Publication information
- Publisher: Archie Comics
- Publication date: 1944–1965
- No. of issues: 90

Creative team
- Artist: Dan DeCarlo

= Wilbur Comics =

American comic book (1944–1965)

Wilbur Comics is a comic book published from 1944 to 1965. The comic featured the fictional character Wilbur Wilkin, a contemporary of Archie.

Wilbur Wilkin actually made his first appearance in Zip Comics #18 (September 1941), three months before Archie's first appearance. Wilbur also made appearances in several other Archie comics, such as Pep Comics, as a backup feature. Of particular note, popular Archie character Katy Keene made her first appearance in Wilbur Comics #5. This title was published originally under the imprint of MLJ Magazines, which then became Archie comics starting with issue #8. After issue #87 (December 1959), the book went on hiatus until August 1963's #88. After 1 more issue in 1964 and 1 in 1965, the series was canceled with issue #90.

In the late 1960s, Archie Comics reused the last name "Wilkin" in a new title, That Wilkin Boy.

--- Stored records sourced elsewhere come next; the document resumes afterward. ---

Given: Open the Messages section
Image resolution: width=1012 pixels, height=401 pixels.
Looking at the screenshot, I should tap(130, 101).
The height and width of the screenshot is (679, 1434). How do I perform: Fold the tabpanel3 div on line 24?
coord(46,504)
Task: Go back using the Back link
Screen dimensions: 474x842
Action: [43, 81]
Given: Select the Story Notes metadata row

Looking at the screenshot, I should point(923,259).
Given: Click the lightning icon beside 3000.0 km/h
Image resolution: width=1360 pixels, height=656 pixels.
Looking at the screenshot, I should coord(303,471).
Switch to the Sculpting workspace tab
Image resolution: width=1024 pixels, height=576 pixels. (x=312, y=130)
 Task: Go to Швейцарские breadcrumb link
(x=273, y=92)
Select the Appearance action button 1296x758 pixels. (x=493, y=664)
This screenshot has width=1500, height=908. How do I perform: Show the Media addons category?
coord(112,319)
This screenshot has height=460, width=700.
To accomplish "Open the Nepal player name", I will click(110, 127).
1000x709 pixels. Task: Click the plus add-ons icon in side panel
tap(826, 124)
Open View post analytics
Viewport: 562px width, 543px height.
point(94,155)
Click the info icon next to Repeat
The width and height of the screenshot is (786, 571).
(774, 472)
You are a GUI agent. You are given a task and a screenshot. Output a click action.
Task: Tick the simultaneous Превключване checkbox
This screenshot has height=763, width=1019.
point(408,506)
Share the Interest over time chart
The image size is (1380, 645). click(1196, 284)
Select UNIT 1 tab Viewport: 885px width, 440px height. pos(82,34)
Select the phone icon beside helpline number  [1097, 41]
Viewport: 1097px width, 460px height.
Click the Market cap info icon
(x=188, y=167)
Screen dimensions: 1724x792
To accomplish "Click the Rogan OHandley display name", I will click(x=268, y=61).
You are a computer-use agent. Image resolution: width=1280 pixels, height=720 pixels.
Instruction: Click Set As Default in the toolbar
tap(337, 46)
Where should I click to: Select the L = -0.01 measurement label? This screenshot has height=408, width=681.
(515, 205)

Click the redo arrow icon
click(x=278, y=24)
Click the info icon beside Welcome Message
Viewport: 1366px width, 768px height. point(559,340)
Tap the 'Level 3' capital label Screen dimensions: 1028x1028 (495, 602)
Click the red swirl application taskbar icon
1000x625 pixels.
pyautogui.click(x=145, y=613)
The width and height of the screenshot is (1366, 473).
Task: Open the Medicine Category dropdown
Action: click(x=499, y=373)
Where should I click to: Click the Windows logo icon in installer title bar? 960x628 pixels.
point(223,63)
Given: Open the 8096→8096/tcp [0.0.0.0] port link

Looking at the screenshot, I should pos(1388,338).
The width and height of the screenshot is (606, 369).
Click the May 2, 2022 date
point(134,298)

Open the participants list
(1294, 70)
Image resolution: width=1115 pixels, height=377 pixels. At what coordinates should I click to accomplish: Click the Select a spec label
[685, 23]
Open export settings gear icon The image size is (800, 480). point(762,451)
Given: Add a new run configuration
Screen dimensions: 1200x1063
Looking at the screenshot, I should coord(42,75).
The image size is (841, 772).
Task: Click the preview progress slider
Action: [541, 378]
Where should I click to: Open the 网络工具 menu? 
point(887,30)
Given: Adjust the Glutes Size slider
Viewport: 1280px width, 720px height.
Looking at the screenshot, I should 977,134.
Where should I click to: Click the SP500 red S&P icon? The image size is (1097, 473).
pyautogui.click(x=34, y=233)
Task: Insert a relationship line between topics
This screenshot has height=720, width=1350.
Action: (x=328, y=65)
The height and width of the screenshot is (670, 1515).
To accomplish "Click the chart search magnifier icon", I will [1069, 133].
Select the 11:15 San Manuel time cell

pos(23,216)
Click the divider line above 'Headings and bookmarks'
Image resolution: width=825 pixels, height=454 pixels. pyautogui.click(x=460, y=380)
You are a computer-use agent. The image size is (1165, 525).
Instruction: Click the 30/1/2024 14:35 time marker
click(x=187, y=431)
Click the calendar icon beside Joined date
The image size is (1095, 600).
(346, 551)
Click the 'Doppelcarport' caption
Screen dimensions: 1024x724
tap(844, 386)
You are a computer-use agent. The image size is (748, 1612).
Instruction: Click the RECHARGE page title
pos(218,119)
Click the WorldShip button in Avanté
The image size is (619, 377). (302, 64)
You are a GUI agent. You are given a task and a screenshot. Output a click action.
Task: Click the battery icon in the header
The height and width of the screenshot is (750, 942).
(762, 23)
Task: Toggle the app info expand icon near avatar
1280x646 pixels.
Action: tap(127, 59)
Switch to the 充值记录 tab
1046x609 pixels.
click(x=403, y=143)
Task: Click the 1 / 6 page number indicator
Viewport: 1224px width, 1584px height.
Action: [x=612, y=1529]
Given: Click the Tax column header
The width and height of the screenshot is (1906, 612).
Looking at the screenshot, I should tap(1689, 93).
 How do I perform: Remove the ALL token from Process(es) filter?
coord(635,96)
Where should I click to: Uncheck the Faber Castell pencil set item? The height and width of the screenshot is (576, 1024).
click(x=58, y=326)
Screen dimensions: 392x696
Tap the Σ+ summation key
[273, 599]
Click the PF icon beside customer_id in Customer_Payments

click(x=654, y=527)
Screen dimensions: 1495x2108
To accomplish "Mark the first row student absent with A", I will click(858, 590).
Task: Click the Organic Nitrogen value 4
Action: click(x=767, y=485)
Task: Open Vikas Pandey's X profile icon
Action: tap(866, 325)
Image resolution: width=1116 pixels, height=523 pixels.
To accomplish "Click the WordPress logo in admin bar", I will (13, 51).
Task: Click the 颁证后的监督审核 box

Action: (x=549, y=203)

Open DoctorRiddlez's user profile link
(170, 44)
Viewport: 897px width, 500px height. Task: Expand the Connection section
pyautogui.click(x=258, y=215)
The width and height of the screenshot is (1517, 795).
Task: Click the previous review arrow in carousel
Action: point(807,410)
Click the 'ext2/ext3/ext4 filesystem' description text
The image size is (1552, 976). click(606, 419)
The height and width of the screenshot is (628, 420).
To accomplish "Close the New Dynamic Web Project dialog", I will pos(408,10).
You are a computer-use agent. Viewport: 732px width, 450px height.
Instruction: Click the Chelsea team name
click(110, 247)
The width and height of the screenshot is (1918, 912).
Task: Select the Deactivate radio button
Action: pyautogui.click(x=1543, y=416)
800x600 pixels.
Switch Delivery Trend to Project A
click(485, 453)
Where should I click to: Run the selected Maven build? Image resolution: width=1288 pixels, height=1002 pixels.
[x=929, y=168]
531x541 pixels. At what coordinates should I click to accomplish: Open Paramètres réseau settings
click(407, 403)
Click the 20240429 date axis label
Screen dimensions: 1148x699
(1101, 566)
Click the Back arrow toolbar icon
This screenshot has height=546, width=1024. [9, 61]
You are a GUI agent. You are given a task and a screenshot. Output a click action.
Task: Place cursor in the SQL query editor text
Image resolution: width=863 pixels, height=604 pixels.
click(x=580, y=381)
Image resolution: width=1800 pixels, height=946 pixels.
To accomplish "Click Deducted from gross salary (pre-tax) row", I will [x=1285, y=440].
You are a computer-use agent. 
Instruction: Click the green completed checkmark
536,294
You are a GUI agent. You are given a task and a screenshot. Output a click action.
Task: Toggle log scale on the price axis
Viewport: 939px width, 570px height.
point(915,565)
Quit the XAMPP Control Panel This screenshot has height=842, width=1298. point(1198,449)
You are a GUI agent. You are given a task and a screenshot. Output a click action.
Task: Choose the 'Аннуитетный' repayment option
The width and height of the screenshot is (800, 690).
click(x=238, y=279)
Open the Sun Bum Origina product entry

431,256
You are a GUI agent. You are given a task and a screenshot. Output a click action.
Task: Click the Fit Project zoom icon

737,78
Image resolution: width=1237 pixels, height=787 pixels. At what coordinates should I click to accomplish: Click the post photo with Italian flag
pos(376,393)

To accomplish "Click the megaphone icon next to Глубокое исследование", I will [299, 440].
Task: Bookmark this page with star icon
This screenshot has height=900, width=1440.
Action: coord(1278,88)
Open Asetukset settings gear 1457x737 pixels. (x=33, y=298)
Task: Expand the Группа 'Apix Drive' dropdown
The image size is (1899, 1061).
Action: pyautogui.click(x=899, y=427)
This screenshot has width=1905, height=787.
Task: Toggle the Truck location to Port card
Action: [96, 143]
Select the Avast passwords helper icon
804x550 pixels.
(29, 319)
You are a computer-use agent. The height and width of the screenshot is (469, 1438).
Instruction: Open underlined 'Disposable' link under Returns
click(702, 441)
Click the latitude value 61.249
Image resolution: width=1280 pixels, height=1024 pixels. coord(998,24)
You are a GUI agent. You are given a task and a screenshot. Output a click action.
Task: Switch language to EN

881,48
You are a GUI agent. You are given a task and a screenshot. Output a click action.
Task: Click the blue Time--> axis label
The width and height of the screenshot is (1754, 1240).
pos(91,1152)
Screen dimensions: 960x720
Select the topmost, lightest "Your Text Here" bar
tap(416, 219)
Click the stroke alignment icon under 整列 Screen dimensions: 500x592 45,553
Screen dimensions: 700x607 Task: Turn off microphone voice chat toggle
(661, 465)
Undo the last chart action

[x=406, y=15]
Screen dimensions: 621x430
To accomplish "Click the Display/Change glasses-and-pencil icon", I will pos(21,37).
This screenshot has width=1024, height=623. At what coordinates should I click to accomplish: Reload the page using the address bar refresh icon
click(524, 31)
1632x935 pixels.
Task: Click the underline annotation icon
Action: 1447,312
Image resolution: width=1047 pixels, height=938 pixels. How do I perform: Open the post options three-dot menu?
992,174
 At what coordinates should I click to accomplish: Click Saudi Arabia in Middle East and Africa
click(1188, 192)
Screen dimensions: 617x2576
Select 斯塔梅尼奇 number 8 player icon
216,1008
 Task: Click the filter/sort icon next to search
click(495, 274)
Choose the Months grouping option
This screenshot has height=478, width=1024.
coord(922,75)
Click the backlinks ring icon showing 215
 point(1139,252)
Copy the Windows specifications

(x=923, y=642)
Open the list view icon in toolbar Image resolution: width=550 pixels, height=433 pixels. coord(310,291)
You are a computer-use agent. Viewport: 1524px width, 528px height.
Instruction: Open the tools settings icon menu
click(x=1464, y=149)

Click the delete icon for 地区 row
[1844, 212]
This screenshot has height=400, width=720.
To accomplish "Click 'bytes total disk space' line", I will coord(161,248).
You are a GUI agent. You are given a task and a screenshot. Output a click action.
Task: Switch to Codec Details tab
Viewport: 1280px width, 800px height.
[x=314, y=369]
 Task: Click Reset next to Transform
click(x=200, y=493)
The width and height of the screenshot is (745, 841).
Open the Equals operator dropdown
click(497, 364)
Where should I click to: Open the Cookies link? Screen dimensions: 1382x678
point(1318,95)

It is unknown if this was an attempt at relaunching Wilbur Comics (the new character Bingo Wilkin does not closely resemble Wilbur Wilkin), or if the editors just believed that "Wilkin" is a good comedy name.

Archie Comics has reprinted stories from the series in its Archie Comics Digests (which mainly feature the character Archie Andrews and his various friends).